» Your goal: Keeping every word in place, write out the entries that come next.

(Stored records)
■ ■ ■ ■ ■

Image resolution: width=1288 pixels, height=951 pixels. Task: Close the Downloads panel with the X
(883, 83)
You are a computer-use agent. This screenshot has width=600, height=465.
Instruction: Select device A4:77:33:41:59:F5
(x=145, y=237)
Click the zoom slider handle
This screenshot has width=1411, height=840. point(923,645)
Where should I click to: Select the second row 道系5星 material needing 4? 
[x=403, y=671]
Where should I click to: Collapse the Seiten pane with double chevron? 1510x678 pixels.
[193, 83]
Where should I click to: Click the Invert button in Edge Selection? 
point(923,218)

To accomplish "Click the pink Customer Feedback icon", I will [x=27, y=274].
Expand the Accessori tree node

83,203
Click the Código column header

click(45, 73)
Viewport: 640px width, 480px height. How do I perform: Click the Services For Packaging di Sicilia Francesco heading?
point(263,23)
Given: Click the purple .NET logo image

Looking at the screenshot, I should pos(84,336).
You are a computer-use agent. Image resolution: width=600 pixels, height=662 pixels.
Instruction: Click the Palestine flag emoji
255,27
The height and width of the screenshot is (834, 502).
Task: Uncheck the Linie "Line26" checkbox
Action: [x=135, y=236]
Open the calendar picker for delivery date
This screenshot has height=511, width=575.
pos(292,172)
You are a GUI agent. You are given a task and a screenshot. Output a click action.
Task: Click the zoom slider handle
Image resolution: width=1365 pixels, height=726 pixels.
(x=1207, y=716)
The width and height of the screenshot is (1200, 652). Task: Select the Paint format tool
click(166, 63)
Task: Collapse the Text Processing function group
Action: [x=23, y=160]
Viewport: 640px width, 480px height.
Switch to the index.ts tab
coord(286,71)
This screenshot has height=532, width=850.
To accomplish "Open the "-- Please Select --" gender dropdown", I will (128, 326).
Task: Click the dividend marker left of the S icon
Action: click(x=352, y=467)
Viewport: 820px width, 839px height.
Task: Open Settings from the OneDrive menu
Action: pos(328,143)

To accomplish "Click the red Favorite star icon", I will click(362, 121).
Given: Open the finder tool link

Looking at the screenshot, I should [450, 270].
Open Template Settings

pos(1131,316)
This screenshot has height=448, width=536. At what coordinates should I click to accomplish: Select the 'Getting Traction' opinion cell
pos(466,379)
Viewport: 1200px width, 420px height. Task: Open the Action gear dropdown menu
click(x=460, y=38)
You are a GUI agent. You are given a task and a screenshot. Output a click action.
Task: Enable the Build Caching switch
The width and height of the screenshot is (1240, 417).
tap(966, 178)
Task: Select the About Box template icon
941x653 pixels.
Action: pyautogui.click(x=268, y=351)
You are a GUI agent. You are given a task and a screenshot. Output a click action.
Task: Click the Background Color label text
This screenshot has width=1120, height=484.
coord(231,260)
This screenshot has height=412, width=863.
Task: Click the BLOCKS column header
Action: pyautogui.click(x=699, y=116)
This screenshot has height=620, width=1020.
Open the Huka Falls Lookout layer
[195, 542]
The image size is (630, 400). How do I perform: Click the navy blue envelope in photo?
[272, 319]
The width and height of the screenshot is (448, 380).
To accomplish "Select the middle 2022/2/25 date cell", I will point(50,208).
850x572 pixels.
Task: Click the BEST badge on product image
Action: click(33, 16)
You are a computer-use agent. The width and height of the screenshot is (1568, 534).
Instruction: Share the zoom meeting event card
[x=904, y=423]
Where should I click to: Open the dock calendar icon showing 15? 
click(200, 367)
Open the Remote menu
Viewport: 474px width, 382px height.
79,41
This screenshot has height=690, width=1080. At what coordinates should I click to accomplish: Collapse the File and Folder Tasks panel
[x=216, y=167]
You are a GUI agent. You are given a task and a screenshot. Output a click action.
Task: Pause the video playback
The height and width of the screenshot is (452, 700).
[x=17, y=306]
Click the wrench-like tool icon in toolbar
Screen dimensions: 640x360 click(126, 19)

■ ■ ■ ■ ■

» Solution to this task:
Image resolution: width=1288 pixels, height=951 pixels. Task: Close the Downloads panel with the X
(883, 83)
You are a computer-use agent. This screenshot has width=600, height=465.
Instruction: Select device A4:77:33:41:59:F5
(x=145, y=237)
Click the zoom slider handle
This screenshot has width=1411, height=840. point(923,645)
Where should I click to: Select the second row 道系5星 material needing 4? 
[x=403, y=671]
Where should I click to: Collapse the Seiten pane with double chevron? 1510x678 pixels.
[193, 83]
Where should I click to: Click the Invert button in Edge Selection? 
point(923,218)

To accomplish "Click the pink Customer Feedback icon", I will [x=27, y=274].
Expand the Accessori tree node

83,203
Click the Código column header

click(45, 73)
Viewport: 640px width, 480px height. How do I perform: Click the Services For Packaging di Sicilia Francesco heading?
point(263,23)
Given: Click the purple .NET logo image

Looking at the screenshot, I should pos(84,336).
You are a computer-use agent. Image resolution: width=600 pixels, height=662 pixels.
Instruction: Click the Palestine flag emoji
255,27
The height and width of the screenshot is (834, 502).
Task: Uncheck the Linie "Line26" checkbox
Action: [x=135, y=236]
Open the calendar picker for delivery date
This screenshot has height=511, width=575.
pos(292,172)
You are a GUI agent. You are given a task and a screenshot. Output a click action.
Task: Click the zoom slider handle
Image resolution: width=1365 pixels, height=726 pixels.
(x=1207, y=716)
The width and height of the screenshot is (1200, 652). Task: Select the Paint format tool
click(166, 63)
Task: Collapse the Text Processing function group
Action: [x=23, y=160]
Viewport: 640px width, 480px height.
Switch to the index.ts tab
coord(286,71)
This screenshot has height=532, width=850.
To accomplish "Open the "-- Please Select --" gender dropdown", I will (128, 326).
Task: Click the dividend marker left of the S icon
Action: click(x=352, y=467)
Viewport: 820px width, 839px height.
Task: Open Settings from the OneDrive menu
Action: pos(328,143)

To accomplish "Click the red Favorite star icon", I will click(362, 121).
Given: Open the finder tool link

Looking at the screenshot, I should [450, 270].
Open Template Settings

pos(1131,316)
This screenshot has height=448, width=536. At what coordinates should I click to accomplish: Select the 'Getting Traction' opinion cell
pos(466,379)
Viewport: 1200px width, 420px height. Task: Open the Action gear dropdown menu
click(x=460, y=38)
You are a GUI agent. You are given a task and a screenshot. Output a click action.
Task: Enable the Build Caching switch
The width and height of the screenshot is (1240, 417).
tap(966, 178)
Task: Select the About Box template icon
941x653 pixels.
Action: pyautogui.click(x=268, y=351)
You are a GUI agent. You are given a task and a screenshot. Output a click action.
Task: Click the Background Color label text
This screenshot has width=1120, height=484.
coord(231,260)
This screenshot has height=412, width=863.
Task: Click the BLOCKS column header
Action: pyautogui.click(x=699, y=116)
This screenshot has height=620, width=1020.
Open the Huka Falls Lookout layer
[195, 542]
The image size is (630, 400). How do I perform: Click the navy blue envelope in photo?
[272, 319]
The width and height of the screenshot is (448, 380).
To accomplish "Select the middle 2022/2/25 date cell", I will point(50,208).
850x572 pixels.
Task: Click the BEST badge on product image
Action: click(33, 16)
You are a computer-use agent. The width and height of the screenshot is (1568, 534).
Instruction: Share the zoom meeting event card
[x=904, y=423]
Where should I click to: Open the dock calendar icon showing 15? 
click(200, 367)
Open the Remote menu
Viewport: 474px width, 382px height.
79,41
This screenshot has height=690, width=1080. At what coordinates should I click to accomplish: Collapse the File and Folder Tasks panel
[x=216, y=167]
You are a GUI agent. You are given a task and a screenshot. Output a click action.
Task: Pause the video playback
The height and width of the screenshot is (452, 700).
[x=17, y=306]
Click the wrench-like tool icon in toolbar
Screen dimensions: 640x360 click(126, 19)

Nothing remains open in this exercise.